(To do): Every record, from first to last, should be retyped word for word.

(Exercise input):
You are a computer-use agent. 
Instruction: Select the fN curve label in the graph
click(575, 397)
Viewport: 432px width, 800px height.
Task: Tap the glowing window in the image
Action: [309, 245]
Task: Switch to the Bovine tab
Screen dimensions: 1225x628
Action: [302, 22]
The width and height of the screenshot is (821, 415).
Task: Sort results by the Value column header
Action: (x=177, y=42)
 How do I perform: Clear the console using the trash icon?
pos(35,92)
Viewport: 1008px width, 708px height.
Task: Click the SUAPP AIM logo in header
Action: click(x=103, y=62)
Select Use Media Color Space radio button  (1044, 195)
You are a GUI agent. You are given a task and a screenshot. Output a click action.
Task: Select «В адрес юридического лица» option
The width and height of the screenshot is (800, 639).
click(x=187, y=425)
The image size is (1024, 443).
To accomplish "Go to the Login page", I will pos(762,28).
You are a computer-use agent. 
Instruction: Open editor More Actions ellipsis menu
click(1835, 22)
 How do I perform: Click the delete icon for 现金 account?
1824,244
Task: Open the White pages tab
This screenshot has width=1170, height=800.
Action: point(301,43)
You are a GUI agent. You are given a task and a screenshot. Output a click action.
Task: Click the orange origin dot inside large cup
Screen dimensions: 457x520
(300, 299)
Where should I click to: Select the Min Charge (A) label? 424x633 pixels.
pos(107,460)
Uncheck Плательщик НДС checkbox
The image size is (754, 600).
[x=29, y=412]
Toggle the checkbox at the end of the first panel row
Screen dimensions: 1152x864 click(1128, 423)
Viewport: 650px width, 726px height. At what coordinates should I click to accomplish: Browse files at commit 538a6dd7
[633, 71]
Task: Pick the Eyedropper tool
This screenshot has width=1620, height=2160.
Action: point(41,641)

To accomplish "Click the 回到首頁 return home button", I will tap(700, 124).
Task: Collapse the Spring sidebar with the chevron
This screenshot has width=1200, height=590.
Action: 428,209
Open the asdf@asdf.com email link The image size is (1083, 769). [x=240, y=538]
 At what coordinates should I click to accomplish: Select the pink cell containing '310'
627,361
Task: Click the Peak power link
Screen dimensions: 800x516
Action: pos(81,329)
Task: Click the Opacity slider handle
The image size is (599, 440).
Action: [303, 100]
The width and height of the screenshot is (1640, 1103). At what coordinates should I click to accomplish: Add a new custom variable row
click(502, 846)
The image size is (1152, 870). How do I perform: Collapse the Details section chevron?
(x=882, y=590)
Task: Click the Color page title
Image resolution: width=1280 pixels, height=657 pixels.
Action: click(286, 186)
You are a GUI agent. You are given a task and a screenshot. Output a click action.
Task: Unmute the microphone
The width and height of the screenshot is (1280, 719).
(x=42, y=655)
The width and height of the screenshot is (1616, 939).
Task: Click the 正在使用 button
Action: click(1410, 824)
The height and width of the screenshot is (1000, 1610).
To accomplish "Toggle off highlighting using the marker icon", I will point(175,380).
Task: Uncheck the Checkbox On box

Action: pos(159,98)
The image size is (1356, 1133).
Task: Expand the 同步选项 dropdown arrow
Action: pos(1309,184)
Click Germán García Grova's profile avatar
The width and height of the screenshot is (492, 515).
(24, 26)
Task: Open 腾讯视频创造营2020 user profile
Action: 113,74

(The completed task):
You are a computer-use agent. 
Instruction: Select the fN curve label in the graph
click(575, 397)
Viewport: 432px width, 800px height.
Task: Tap the glowing window in the image
Action: [309, 245]
Task: Switch to the Bovine tab
Screen dimensions: 1225x628
Action: [302, 22]
The width and height of the screenshot is (821, 415).
Task: Sort results by the Value column header
Action: (x=177, y=42)
 How do I perform: Clear the console using the trash icon?
pos(35,92)
Viewport: 1008px width, 708px height.
Task: Click the SUAPP AIM logo in header
Action: click(x=103, y=62)
Select Use Media Color Space radio button  (1044, 195)
You are a GUI agent. You are given a task and a screenshot. Output a click action.
Task: Select «В адрес юридического лица» option
The width and height of the screenshot is (800, 639).
click(x=187, y=425)
The image size is (1024, 443).
To accomplish "Go to the Login page", I will pos(762,28).
You are a computer-use agent. 
Instruction: Open editor More Actions ellipsis menu
click(1835, 22)
 How do I perform: Click the delete icon for 现金 account?
1824,244
Task: Open the White pages tab
This screenshot has width=1170, height=800.
Action: point(301,43)
You are a GUI agent. You are given a task and a screenshot. Output a click action.
Task: Click the orange origin dot inside large cup
Screen dimensions: 457x520
(300, 299)
Where should I click to: Select the Min Charge (A) label? 424x633 pixels.
pos(107,460)
Uncheck Плательщик НДС checkbox
The image size is (754, 600).
[x=29, y=412]
Toggle the checkbox at the end of the first panel row
Screen dimensions: 1152x864 click(1128, 423)
Viewport: 650px width, 726px height. At what coordinates should I click to accomplish: Browse files at commit 538a6dd7
[633, 71]
Task: Pick the Eyedropper tool
This screenshot has width=1620, height=2160.
Action: point(41,641)

To accomplish "Click the 回到首頁 return home button", I will tap(700, 124).
Task: Collapse the Spring sidebar with the chevron
This screenshot has width=1200, height=590.
Action: 428,209
Open the asdf@asdf.com email link The image size is (1083, 769). [x=240, y=538]
 At what coordinates should I click to accomplish: Select the pink cell containing '310'
627,361
Task: Click the Peak power link
Screen dimensions: 800x516
Action: pos(81,329)
Task: Click the Opacity slider handle
The image size is (599, 440).
Action: [303, 100]
The width and height of the screenshot is (1640, 1103). At what coordinates should I click to accomplish: Add a new custom variable row
click(502, 846)
The image size is (1152, 870). How do I perform: Collapse the Details section chevron?
(x=882, y=590)
Task: Click the Color page title
Image resolution: width=1280 pixels, height=657 pixels.
Action: click(286, 186)
You are a GUI agent. You are given a task and a screenshot. Output a click action.
Task: Unmute the microphone
The width and height of the screenshot is (1280, 719).
(x=42, y=655)
The width and height of the screenshot is (1616, 939).
Task: Click the 正在使用 button
Action: click(1410, 824)
The height and width of the screenshot is (1000, 1610).
To accomplish "Toggle off highlighting using the marker icon", I will point(175,380).
Task: Uncheck the Checkbox On box

Action: pos(159,98)
The image size is (1356, 1133).
Task: Expand the 同步选项 dropdown arrow
Action: pos(1309,184)
Click Germán García Grova's profile avatar
The width and height of the screenshot is (492, 515).
(24, 26)
Task: Open 腾讯视频创造营2020 user profile
Action: 113,74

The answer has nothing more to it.